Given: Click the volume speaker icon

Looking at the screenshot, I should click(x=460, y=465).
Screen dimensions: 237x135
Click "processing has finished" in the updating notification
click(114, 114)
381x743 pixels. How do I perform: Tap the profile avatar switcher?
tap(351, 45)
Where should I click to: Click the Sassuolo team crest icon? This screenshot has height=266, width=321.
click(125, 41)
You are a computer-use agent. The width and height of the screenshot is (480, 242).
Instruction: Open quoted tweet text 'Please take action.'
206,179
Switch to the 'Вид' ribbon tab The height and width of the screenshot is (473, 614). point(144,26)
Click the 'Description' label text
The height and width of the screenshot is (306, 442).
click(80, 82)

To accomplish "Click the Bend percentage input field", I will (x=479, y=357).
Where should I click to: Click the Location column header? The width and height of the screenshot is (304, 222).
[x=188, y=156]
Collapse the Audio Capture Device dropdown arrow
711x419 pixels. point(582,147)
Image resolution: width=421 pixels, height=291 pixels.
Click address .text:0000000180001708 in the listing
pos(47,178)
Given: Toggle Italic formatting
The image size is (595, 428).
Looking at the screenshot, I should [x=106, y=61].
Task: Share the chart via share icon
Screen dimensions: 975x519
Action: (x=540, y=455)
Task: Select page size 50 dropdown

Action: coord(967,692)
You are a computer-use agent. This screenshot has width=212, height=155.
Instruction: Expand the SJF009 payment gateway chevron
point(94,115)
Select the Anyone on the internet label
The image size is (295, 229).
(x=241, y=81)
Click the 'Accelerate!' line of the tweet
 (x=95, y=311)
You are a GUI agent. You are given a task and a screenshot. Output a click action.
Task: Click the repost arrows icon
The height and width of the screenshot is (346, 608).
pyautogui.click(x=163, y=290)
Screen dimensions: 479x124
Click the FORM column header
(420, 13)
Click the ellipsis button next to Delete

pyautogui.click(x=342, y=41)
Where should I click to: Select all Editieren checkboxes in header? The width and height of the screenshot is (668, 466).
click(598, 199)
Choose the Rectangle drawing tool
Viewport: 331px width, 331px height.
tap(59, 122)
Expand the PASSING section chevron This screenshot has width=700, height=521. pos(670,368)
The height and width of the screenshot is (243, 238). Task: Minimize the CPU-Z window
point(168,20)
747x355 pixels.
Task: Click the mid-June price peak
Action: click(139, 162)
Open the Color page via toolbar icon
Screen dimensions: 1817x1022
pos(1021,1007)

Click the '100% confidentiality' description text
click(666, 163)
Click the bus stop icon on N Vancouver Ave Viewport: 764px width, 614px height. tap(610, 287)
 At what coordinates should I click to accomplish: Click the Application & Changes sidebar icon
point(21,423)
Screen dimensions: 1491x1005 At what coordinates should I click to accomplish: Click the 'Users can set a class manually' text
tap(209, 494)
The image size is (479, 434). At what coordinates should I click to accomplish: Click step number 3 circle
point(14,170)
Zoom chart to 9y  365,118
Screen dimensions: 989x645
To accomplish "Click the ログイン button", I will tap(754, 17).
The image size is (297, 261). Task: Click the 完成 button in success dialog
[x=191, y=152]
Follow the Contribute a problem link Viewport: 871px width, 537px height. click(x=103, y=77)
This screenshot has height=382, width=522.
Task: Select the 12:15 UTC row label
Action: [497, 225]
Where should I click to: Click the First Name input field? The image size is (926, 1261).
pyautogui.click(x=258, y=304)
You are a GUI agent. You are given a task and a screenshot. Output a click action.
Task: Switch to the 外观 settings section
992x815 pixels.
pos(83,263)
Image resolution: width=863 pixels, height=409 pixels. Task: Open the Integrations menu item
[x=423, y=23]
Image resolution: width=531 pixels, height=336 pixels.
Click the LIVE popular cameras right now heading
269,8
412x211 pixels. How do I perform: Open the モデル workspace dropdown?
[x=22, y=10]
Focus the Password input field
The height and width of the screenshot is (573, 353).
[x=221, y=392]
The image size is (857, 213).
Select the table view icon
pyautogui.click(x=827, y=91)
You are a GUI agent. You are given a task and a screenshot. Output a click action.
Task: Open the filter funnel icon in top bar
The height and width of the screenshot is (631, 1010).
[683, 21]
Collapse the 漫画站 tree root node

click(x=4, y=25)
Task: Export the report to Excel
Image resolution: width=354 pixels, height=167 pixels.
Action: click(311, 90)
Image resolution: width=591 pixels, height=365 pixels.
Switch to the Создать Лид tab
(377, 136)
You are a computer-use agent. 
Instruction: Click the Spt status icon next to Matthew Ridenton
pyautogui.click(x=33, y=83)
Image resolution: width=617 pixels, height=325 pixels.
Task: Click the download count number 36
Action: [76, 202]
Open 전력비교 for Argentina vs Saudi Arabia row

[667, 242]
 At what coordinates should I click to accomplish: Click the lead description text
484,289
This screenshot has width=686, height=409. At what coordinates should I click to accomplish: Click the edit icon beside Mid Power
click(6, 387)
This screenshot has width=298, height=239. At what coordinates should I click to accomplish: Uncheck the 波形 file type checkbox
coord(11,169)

######

• **Task directions**: Print the whole listing again, exactly.

• **Result of the task**:
Given: Click the volume speaker icon

Looking at the screenshot, I should click(x=460, y=465).
Screen dimensions: 237x135
Click "processing has finished" in the updating notification
click(114, 114)
381x743 pixels. How do I perform: Tap the profile avatar switcher?
tap(351, 45)
Where should I click to: Click the Sassuolo team crest icon? This screenshot has height=266, width=321.
click(125, 41)
You are a computer-use agent. The width and height of the screenshot is (480, 242).
Instruction: Open quoted tweet text 'Please take action.'
206,179
Switch to the 'Вид' ribbon tab The height and width of the screenshot is (473, 614). point(144,26)
Click the 'Description' label text
The height and width of the screenshot is (306, 442).
click(80, 82)

To accomplish "Click the Bend percentage input field", I will (x=479, y=357).
Where should I click to: Click the Location column header? The width and height of the screenshot is (304, 222).
[x=188, y=156]
Collapse the Audio Capture Device dropdown arrow
711x419 pixels. point(582,147)
Image resolution: width=421 pixels, height=291 pixels.
Click address .text:0000000180001708 in the listing
pos(47,178)
Given: Toggle Italic formatting
The image size is (595, 428).
Looking at the screenshot, I should [x=106, y=61].
Task: Share the chart via share icon
Screen dimensions: 975x519
Action: (x=540, y=455)
Task: Select page size 50 dropdown

Action: coord(967,692)
You are a computer-use agent. This screenshot has width=212, height=155.
Instruction: Expand the SJF009 payment gateway chevron
point(94,115)
Select the Anyone on the internet label
The image size is (295, 229).
(x=241, y=81)
Click the 'Accelerate!' line of the tweet
 (x=95, y=311)
You are a GUI agent. You are given a task and a screenshot. Output a click action.
Task: Click the repost arrows icon
The height and width of the screenshot is (346, 608).
pyautogui.click(x=163, y=290)
Screen dimensions: 479x124
Click the FORM column header
(420, 13)
Click the ellipsis button next to Delete

pyautogui.click(x=342, y=41)
Where should I click to: Select all Editieren checkboxes in header? The width and height of the screenshot is (668, 466).
click(598, 199)
Choose the Rectangle drawing tool
Viewport: 331px width, 331px height.
tap(59, 122)
Expand the PASSING section chevron This screenshot has width=700, height=521. pos(670,368)
The height and width of the screenshot is (243, 238). Task: Minimize the CPU-Z window
point(168,20)
747x355 pixels.
Task: Click the mid-June price peak
Action: click(139, 162)
Open the Color page via toolbar icon
Screen dimensions: 1817x1022
pos(1021,1007)

Click the '100% confidentiality' description text
click(666, 163)
Click the bus stop icon on N Vancouver Ave Viewport: 764px width, 614px height. tap(610, 287)
 At what coordinates should I click to accomplish: Click the Application & Changes sidebar icon
point(21,423)
Screen dimensions: 1491x1005 At what coordinates should I click to accomplish: Click the 'Users can set a class manually' text
tap(209, 494)
The image size is (479, 434). At what coordinates should I click to accomplish: Click step number 3 circle
point(14,170)
Zoom chart to 9y  365,118
Screen dimensions: 989x645
To accomplish "Click the ログイン button", I will tap(754, 17).
The image size is (297, 261). Task: Click the 完成 button in success dialog
[x=191, y=152]
Follow the Contribute a problem link Viewport: 871px width, 537px height. click(x=103, y=77)
This screenshot has height=382, width=522.
Task: Select the 12:15 UTC row label
Action: [497, 225]
Where should I click to: Click the First Name input field? The image size is (926, 1261).
pyautogui.click(x=258, y=304)
You are a GUI agent. You are given a task and a screenshot. Output a click action.
Task: Switch to the 外观 settings section
992x815 pixels.
pos(83,263)
Image resolution: width=863 pixels, height=409 pixels. Task: Open the Integrations menu item
[x=423, y=23]
Image resolution: width=531 pixels, height=336 pixels.
Click the LIVE popular cameras right now heading
269,8
412x211 pixels. How do I perform: Open the モデル workspace dropdown?
[x=22, y=10]
Focus the Password input field
The height and width of the screenshot is (573, 353).
[x=221, y=392]
The image size is (857, 213).
Select the table view icon
pyautogui.click(x=827, y=91)
You are a GUI agent. You are given a task and a screenshot. Output a click action.
Task: Open the filter funnel icon in top bar
The height and width of the screenshot is (631, 1010).
[683, 21]
Collapse the 漫画站 tree root node

click(x=4, y=25)
Task: Export the report to Excel
Image resolution: width=354 pixels, height=167 pixels.
Action: click(311, 90)
Image resolution: width=591 pixels, height=365 pixels.
Switch to the Создать Лид tab
(377, 136)
You are a computer-use agent. 
Instruction: Click the Spt status icon next to Matthew Ridenton
pyautogui.click(x=33, y=83)
Image resolution: width=617 pixels, height=325 pixels.
Task: Click the download count number 36
Action: [76, 202]
Open 전력비교 for Argentina vs Saudi Arabia row

[667, 242]
 At what coordinates should I click to accomplish: Click the lead description text
484,289
This screenshot has width=686, height=409. At what coordinates should I click to accomplish: Click the edit icon beside Mid Power
click(6, 387)
This screenshot has width=298, height=239. At what coordinates should I click to accomplish: Uncheck the 波形 file type checkbox
coord(11,169)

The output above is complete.